Senate Democrats are seeking another way to raise hourly wages for Americans after suffering a blow Thursday when a key Senate official ruled a minimum wage hike to $15 an hour could not stay in President Joe Biden’s COVID-19 stimulus plan making its way through Congress.
Senate Majority Leader Chuck Schumer, D-N.Y., was considering amending the massive $1.9-trillion legislation with a provision to penalize large corporations who did not pay their workers at least $15 per hour, according to a senior Democratic aide speaking on condition of anonymity, though the details of the provision were not yet available.
Sen. Ron Wyden, D-Ore., who chairs the Senate Finance Committee, said Friday he would work to amend the stimulus plan to tax 5% of corporations’ total payroll if workers earned less than a certain amount. His proposal would also provide income tax credits to small businesses equal to up to 25% of wages, up to $10,000 per year per employer, if they paid their workers higher wages.
Sen. Bernie Sanders, a Vermont independent who caucuses with Democrats, said Thursday evening following the ruling he would work with Senate colleagues to amend the bill to strip tax breaks from large corporations who do not pay workers at least $15 an hour and to provide incentives to small businesses to raise wages.
Senate Parliamentarian Elizabeth MacDonough ruled Thursday the provision raising the wage from $7.25 to $15 by 2025 would have to be removed and considered as a standalone bill or as part of other legislation. The senators’ proposed changes would also be subject to rulings by the parliamentarian.
The ruling is key because the COVID relief package is being considered under “reconciliation” rules that bypass the filibuster and allow a simple majority to pass the bill. Progressives who have been pushing for the $15 wage hike say attaching the provision to Biden’s American Rescue Plan legislation was their best shot because a standalone measure would require at least 10 Republicans to overcome a filibuster.

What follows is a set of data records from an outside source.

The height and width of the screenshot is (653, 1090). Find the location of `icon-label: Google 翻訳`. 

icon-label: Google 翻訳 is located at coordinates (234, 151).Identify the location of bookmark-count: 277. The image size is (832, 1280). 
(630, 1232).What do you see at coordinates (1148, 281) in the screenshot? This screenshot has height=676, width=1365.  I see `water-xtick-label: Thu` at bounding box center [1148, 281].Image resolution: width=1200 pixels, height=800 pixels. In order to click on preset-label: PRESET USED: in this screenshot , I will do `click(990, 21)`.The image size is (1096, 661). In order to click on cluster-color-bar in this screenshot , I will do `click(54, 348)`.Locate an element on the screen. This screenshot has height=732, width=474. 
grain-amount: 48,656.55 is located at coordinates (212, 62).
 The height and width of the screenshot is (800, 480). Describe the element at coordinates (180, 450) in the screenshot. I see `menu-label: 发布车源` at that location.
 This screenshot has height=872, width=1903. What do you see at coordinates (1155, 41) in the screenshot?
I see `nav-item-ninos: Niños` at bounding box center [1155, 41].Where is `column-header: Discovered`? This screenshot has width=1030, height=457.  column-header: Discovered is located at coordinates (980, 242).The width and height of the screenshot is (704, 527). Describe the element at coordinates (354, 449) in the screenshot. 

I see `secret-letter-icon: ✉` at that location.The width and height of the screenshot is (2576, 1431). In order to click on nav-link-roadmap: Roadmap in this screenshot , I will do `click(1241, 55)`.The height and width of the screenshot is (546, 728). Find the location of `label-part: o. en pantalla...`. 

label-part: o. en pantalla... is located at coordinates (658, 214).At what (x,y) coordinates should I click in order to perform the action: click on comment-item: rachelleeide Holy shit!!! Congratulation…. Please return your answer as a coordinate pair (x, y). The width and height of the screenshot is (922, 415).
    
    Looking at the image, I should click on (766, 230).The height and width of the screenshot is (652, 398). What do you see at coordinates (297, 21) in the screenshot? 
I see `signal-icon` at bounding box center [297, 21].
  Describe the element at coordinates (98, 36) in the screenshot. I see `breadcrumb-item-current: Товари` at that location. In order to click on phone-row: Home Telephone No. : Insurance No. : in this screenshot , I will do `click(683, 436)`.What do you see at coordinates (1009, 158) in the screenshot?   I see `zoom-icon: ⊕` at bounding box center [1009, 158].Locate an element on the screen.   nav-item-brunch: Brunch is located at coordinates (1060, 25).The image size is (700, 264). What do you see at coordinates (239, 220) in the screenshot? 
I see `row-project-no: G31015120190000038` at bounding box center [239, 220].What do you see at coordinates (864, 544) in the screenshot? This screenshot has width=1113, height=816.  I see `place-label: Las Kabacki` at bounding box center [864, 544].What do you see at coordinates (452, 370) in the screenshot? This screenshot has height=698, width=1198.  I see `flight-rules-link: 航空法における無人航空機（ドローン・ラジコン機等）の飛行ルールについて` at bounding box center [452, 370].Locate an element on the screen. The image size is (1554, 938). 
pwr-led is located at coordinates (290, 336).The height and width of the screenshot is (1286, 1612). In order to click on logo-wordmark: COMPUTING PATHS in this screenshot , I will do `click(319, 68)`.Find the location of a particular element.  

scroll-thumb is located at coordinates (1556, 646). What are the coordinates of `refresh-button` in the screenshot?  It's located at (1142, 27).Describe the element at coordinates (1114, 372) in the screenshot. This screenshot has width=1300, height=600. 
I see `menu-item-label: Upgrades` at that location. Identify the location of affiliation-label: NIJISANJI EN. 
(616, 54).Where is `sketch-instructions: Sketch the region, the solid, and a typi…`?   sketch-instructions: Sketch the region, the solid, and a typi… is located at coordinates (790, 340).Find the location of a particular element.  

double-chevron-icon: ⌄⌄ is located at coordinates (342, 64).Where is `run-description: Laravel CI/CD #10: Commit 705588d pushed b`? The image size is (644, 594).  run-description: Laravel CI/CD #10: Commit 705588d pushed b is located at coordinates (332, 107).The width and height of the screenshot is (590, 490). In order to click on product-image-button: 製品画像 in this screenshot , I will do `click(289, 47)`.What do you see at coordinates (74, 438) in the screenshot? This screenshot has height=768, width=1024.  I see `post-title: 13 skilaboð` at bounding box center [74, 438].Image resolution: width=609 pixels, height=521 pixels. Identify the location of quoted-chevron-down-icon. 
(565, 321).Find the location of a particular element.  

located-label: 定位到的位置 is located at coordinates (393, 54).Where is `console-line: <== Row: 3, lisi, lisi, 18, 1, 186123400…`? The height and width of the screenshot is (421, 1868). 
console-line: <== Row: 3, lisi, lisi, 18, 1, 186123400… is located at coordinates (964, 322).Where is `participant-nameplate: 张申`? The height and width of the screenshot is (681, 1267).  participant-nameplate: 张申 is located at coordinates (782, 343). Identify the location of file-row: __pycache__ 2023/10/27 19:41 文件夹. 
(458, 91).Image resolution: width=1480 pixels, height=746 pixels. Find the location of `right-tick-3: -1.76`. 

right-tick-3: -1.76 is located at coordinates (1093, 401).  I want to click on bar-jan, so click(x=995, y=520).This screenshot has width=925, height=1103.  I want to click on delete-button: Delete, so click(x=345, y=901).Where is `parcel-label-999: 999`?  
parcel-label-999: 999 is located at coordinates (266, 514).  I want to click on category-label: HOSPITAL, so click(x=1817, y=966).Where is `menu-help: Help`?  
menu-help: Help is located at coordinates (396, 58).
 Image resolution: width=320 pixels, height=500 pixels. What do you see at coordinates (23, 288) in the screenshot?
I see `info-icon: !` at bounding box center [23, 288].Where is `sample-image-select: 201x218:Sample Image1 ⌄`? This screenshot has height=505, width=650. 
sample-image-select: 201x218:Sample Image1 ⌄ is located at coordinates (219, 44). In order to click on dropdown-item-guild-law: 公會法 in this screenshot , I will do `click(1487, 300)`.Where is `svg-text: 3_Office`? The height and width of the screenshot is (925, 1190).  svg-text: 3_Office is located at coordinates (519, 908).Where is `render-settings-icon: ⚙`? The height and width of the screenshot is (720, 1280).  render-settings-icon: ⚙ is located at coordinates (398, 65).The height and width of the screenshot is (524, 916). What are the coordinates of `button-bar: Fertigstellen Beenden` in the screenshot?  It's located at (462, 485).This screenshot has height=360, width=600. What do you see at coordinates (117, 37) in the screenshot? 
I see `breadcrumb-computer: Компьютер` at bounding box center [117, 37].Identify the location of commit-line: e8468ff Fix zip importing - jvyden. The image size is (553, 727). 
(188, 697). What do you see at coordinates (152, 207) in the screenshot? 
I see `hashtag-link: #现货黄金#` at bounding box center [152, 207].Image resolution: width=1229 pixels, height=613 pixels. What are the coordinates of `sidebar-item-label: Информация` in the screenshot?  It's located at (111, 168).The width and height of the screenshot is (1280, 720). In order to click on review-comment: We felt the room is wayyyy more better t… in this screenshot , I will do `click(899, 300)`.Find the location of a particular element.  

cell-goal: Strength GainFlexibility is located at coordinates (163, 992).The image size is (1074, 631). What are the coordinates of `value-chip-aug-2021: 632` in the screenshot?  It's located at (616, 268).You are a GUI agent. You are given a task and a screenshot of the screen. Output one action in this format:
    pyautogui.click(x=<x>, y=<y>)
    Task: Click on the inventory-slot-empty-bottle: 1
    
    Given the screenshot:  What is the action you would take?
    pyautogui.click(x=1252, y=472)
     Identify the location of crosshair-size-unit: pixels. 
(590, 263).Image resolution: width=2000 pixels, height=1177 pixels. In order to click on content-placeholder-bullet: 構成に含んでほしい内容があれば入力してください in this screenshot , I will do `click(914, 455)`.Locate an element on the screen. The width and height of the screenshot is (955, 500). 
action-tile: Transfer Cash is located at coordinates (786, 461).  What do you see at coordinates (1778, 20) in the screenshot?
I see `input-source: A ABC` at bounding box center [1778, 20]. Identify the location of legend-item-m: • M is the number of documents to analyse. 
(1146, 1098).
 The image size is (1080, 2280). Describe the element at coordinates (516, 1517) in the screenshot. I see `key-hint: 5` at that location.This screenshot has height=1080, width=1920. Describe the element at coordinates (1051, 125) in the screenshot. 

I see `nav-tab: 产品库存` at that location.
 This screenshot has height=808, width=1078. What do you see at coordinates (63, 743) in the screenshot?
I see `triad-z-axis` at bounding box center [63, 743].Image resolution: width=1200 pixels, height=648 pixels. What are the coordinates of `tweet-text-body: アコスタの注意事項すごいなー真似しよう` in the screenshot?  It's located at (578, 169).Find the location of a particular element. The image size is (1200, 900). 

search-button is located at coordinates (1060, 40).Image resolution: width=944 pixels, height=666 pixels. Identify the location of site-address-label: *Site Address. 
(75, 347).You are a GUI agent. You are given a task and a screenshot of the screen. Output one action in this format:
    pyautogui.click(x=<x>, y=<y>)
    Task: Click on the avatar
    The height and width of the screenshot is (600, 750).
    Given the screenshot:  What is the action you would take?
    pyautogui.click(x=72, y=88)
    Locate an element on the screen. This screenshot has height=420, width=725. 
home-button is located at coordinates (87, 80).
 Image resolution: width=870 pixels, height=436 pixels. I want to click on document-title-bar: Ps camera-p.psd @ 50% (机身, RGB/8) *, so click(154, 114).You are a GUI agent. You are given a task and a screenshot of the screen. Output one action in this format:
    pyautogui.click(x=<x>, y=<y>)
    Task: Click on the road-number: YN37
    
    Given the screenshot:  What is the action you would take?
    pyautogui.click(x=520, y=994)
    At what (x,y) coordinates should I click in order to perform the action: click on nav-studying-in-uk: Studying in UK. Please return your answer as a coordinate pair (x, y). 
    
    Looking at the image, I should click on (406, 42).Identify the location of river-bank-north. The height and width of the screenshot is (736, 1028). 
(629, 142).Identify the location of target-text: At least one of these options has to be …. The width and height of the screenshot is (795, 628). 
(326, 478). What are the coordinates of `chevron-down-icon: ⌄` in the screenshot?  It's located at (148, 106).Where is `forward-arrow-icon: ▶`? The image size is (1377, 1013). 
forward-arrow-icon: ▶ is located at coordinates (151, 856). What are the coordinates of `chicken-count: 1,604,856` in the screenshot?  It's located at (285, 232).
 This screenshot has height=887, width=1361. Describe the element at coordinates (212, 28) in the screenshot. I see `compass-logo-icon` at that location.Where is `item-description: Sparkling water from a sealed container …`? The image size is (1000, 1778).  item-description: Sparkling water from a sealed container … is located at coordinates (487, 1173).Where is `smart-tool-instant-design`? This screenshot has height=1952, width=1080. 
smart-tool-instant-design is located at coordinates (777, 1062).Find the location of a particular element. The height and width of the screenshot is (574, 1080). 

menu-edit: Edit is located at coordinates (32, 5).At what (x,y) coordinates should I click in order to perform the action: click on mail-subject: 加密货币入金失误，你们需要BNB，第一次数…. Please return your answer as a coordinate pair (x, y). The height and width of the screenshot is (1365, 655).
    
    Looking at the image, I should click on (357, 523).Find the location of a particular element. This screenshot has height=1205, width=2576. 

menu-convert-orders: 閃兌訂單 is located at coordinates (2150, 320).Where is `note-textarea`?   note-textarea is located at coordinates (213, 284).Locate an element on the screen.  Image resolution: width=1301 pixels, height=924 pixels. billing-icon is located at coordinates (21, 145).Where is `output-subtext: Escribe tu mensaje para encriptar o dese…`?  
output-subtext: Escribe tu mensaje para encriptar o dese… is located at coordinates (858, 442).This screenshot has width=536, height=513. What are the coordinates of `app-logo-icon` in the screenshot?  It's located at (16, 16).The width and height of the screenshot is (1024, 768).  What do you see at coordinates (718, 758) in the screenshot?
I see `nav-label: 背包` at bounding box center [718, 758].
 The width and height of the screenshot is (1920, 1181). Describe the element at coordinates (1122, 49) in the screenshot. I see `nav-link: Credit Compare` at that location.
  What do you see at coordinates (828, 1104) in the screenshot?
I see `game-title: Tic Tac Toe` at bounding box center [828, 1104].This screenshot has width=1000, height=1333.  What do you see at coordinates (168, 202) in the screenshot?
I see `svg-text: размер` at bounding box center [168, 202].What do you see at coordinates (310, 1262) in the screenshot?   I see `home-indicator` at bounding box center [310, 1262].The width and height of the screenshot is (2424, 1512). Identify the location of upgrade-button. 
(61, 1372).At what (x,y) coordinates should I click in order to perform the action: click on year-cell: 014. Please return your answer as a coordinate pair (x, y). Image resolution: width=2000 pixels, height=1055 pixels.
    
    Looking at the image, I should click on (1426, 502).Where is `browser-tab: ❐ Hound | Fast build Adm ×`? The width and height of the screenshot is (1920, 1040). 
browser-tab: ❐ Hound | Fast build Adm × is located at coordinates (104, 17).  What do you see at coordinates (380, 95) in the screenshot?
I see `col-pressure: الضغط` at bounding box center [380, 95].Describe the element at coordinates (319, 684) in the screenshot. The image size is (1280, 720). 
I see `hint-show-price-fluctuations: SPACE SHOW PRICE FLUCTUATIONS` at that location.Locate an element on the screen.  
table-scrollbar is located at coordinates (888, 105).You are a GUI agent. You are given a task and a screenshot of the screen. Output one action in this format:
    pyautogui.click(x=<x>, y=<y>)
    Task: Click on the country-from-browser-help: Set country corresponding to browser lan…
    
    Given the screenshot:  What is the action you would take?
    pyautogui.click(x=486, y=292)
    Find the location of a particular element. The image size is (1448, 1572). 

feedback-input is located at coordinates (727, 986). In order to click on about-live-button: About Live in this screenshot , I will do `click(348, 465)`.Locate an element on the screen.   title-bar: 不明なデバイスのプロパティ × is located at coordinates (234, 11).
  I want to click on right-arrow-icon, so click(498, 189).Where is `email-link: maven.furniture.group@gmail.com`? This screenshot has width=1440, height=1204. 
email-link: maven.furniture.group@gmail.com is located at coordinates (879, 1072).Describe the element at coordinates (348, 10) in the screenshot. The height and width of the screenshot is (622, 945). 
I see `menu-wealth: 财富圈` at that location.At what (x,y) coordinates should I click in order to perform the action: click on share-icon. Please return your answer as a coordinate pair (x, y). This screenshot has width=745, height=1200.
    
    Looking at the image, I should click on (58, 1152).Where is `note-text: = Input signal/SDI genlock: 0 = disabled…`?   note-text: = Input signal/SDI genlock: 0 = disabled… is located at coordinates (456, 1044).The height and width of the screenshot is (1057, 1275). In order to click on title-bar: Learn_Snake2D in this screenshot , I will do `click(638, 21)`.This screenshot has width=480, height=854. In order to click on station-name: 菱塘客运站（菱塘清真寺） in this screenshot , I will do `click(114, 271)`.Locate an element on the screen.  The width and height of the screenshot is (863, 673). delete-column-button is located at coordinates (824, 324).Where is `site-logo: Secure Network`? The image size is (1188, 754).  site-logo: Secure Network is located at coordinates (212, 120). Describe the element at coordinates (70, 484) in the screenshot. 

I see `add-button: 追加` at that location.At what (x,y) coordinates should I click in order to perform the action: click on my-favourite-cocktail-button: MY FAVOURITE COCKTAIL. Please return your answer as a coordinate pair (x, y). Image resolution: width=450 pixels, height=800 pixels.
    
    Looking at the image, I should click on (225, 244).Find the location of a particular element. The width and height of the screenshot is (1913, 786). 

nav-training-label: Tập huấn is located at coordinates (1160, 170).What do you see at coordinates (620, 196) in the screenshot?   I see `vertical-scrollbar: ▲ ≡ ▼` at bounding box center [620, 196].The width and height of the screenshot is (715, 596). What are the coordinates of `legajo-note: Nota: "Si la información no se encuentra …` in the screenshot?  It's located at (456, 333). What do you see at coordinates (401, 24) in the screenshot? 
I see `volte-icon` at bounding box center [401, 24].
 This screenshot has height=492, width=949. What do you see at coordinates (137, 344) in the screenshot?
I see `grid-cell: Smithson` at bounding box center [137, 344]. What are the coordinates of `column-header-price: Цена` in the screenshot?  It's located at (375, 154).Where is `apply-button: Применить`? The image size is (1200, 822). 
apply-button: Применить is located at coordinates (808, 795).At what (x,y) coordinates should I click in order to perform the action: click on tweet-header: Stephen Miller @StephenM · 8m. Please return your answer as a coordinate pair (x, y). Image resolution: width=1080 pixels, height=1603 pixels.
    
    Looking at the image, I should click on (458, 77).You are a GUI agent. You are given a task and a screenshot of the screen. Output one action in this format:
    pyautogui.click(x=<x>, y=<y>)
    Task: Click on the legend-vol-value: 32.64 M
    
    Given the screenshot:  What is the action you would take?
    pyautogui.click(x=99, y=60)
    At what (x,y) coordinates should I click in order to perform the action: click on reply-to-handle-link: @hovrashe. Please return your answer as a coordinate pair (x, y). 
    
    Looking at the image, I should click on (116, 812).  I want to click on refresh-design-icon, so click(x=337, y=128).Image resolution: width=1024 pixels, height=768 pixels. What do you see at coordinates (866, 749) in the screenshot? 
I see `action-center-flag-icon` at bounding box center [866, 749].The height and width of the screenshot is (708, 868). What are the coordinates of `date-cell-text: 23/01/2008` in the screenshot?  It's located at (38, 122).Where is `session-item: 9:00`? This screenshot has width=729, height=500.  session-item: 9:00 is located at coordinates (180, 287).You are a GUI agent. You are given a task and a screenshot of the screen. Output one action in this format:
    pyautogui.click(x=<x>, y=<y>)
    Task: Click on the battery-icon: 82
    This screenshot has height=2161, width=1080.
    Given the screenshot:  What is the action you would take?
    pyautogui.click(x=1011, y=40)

Progressive House Democrats, many of whom said the $15 minimum wage was a key part of the relief proposal, expressed their displeasure with the parliamentarian’s decision and signaled they would continue to push for the minimum wage.
Rep. Alexandria Ocasio-Cortez, D-N.Y., told reporters on Capitol Hill “a tax break is just not a replacement” for a minimum wage increase, referring to the proposals in the Senate, but said, “I think that Sen. Sanders is doing the right thing by trying to include something last minute.”
Rep. Pramila Jayapal, D-Wash., who chairs the Congressional Progressive Caucus, said the parliamentarian’s ruling was just an “advisory opinion.”
“We had Black, brown, indigenous, working poor people who came out and voted for us. And now we have to show that it’s going to make a difference that we’re not going to get caught up in the tyranny of the minority that exists in the Senate,” she said.
Democrats were not alone in proposing wage hikes after the parliamentarian’s ruling. Sen. Josh Hawley, R-Mo., said Friday he would propose legislation to require corporations with annual revenues of $1 billion or more to pay employees at least $15 an hour.
Other senators have proposed smaller wage increases.
Sen. Joe Manchin, D-W.V., who opposed the $15 wage, has proposed an increase to $11.
GOP Sens. Mitt Romney and Tom Cotton are proposing a $10 wage but only if businesses are required to use the internet-based E-Verify system designed to prevent employers from hiring undocumented workers.
Both senators say their proposal provides a dual benefit for American workers: raising the pay floor for the first time in more than a decade while also ensuring that documented employees would be the beneficiaries.
Congress hasn’t raised the federal minimum wage – currently, $7.25 an hour – since 2007, even though a recent Pew Research poll shows Americans overwhelmingly favor an increase. Then-President Barack Obama called on Congress to boost the minimum wage in 2014, but the effort went nowhere. The House voted in 2019 to raise the minimum wage to $15 an hour, only to see the Senate kill the proposal.
Currently, 31 states have a minimum wage law that allows at least some workers to be paid less than $10, according to the U.S. Department of Labor. No state has a minimum wage at $15 or above.
A Congressional Budget Office analysis released earlier this month estimated that raising the minimum wage to $15 an hour would boost the pay for as many as 27 million Americans and lift nearly 1 million out of poverty but also would result in the loss of as many as 1.4 million jobs.
Higher wages increase the cost to employers of producing goods and services, and those costs are generally passed on to consumers who usually react by purchasing fewer goods and services, according to the CBO. As a consequence, employers faced with having to scale back their output usually cut back their workforce.
Backers of the Romney-Cotton bill, called the Higher Wages for American Workers Act, say a $10 wage phased in through 2025 (and then indexed to inflation after that) would cost no more than 100,000 jobs and would raise wages for approximately 3.5 million Americans.
And by mandating E-Verify within 18 months of the law’s signing, they say the proposal “would preserve American jobs for legal workers and remove incentives for increased illegal immigration.”